The metaphase checkpoint, also known as the spindle checkpoint, is a critical regulatory point in the cell cycle that ensures chromosomes are properly attached to the spindle microtubules and aligned at the metaphase plate before anaphase begins. This checkpoint prevents the separation of sister chromatids until all chromosomes are correctly bi-oriented, with kinetochores attached to spindle fibres from opposite poles. The significance of the metaphase checkpoint lies in its role in maintaining genetic stability. If a chromosome is not properly attached, it can lead to unequal distribution of genetic material, resulting in cells with the wrong number of chromosomes (aneuploidy). Aneuploidy can cause developmental disorders and is a common feature in many types of cancer.

The mitotic spindle is a structure composed of microtubules, which are dynamic filaments made of tubulin protein. Its formation begins in prophase, with the replication and migration of centrosomes to opposite poles of the cell. These centrosomes, also known as spindle poles, act as microtubule-organising centres. During spindle assembly, microtubules radiate out from these centrosomes, intermingling in the middle of the cell. The primary function of the mitotic spindle is to segregate chromosomes into two daughter cells during mitosis. It achieves this by attaching to chromosomes via the kinetochores and exerting forces that move chromosomes to align them at the metaphase plate, and later, to separate the sister chromatids during anaphase.

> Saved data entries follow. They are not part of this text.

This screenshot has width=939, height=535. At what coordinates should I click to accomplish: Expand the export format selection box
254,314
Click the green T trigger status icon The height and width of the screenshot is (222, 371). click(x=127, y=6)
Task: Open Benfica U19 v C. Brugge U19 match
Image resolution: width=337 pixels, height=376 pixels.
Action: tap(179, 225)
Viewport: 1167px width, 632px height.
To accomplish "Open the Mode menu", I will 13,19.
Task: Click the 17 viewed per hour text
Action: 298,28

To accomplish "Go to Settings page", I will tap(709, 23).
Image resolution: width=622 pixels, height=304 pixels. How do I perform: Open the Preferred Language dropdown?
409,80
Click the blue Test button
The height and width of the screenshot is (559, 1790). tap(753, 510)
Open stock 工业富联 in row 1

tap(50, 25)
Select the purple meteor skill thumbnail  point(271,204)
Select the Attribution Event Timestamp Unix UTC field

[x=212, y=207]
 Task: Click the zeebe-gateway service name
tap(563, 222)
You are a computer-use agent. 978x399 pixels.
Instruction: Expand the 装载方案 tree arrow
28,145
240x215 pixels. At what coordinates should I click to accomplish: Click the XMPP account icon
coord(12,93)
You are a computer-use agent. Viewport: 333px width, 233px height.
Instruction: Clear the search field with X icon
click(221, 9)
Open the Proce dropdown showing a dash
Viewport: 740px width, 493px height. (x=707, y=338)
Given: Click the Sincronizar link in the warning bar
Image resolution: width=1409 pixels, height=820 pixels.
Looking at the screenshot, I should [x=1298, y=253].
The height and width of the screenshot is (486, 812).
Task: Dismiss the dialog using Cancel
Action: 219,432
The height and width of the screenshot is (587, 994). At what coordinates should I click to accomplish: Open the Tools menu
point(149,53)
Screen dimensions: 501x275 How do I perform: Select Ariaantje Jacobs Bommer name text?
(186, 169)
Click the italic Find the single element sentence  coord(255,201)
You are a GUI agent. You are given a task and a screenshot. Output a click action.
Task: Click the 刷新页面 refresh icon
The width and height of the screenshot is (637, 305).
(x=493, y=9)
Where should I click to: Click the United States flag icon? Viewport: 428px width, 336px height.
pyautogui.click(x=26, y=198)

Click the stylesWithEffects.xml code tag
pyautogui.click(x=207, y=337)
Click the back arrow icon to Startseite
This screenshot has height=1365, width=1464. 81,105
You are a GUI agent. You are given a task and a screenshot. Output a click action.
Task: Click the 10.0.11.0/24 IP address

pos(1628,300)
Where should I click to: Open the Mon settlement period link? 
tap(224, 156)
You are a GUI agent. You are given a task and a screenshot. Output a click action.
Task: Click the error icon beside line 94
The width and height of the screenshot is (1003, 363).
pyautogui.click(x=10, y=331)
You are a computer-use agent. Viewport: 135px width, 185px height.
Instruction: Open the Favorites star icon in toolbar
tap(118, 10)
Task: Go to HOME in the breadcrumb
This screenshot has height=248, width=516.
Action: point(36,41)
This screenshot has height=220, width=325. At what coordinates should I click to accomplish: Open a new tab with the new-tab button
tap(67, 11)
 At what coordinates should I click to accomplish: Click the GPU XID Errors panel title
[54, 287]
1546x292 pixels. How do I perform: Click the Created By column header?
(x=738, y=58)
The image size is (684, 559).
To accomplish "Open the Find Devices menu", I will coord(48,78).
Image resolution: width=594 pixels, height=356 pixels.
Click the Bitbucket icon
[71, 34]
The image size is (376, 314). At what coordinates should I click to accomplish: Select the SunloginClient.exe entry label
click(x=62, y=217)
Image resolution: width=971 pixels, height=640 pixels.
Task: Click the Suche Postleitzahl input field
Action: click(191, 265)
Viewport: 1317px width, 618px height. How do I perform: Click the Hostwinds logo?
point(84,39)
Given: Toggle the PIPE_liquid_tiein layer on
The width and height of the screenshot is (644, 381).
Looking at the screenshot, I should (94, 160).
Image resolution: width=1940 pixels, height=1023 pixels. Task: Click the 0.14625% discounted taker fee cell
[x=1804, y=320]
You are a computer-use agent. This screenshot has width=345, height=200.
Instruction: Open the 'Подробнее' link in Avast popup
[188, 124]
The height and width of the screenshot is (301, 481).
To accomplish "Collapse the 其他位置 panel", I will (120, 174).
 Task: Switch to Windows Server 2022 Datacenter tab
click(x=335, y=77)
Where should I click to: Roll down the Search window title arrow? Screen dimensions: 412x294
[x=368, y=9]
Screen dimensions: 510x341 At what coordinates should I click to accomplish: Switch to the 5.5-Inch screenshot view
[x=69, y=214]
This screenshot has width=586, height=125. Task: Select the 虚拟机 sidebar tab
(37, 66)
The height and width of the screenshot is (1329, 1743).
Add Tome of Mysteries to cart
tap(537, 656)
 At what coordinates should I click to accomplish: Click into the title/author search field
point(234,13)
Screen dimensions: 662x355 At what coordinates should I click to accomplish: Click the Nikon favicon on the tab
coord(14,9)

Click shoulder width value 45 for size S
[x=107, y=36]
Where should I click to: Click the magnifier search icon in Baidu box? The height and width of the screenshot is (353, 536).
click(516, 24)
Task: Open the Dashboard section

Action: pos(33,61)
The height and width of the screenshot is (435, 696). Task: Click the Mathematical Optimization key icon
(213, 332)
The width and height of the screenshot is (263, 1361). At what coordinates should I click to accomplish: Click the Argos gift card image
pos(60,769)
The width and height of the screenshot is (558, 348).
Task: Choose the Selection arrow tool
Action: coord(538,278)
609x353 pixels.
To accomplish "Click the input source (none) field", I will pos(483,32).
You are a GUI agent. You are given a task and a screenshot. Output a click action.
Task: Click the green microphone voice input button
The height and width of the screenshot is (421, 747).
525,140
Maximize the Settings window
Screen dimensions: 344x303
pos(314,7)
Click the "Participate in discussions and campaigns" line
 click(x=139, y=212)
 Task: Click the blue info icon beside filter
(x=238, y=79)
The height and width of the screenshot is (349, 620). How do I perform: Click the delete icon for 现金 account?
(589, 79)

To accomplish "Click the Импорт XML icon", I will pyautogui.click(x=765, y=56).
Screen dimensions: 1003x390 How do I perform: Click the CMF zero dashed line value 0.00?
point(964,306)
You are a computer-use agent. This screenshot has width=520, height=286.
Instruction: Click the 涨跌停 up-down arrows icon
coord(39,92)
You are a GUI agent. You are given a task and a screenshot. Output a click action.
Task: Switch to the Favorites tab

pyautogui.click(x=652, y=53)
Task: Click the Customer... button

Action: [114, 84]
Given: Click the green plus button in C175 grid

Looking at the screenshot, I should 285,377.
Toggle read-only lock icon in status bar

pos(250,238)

Kinetochores are complex protein structures that form on the centromere of each chromosome during cell division. They play a pivotal role in mitosis, particularly in the segregation of chromosomes. Kinetochores are the attachment sites for spindle fibres, the microtubules that pull chromosomes apart during anaphase. They are essential for the movement and alignment of chromosomes. During metaphase, kinetochores ensure that each chromosome is properly attached to spindle fibres from opposite poles, a condition known as bi-orientation. This is crucial for equal segregation of chromosomes, as incorrect attachment can lead to unequal distribution of genetic material, resulting in cells with abnormal numbers of chromosomes, a condition known as aneuploidy, which can have serious implications including developmental disorders and cancer.

Errors in mitosis can have profound consequences on the cell and the organism. One of the most significant outcomes is the production of cells with an abnormal number of chromosomes, a condition known as aneuploidy. This can occur due to non-disjunction, where sister chromatids fail to separate properly during anaphase. Aneuploidy can lead to various developmental disorders and diseases, including Down syndrome, which is caused by an extra copy of chromosome 21. Additionally, errors in mitosis can contribute to cancer development. Mutations that disrupt the normal regulation of the cell cycle can lead to uncontrolled cell division, producing a mass of abnormal cells known as a tumour. Moreover, mitotic errors can lead to genetic instability, increasing the likelihood of further mutations and accelerating tumour progression.

In both plant and animal cells, mitosis proceeds through the same stages: prophase, metaphase, anaphase, and telophase. However, there are key differences in the mechanisms, particularly during cytokinesis. In animal cells, cytokinesis occurs through the formation of a cleavage furrow. This furrow is created by a contractile ring of actin and myosin filaments that pinch the cell membrane inward, eventually dividing the cell into two. In contrast, plant cells, due to their rigid cell walls, cannot form a cleavage furrow. Instead, during telophase, a cell plate forms at the location of the former metaphase plate. This cell plate grows outward, aided by vesicles from the Golgi apparatus, until it reaches and fuses with the cell wall, thus dividing the cell into two.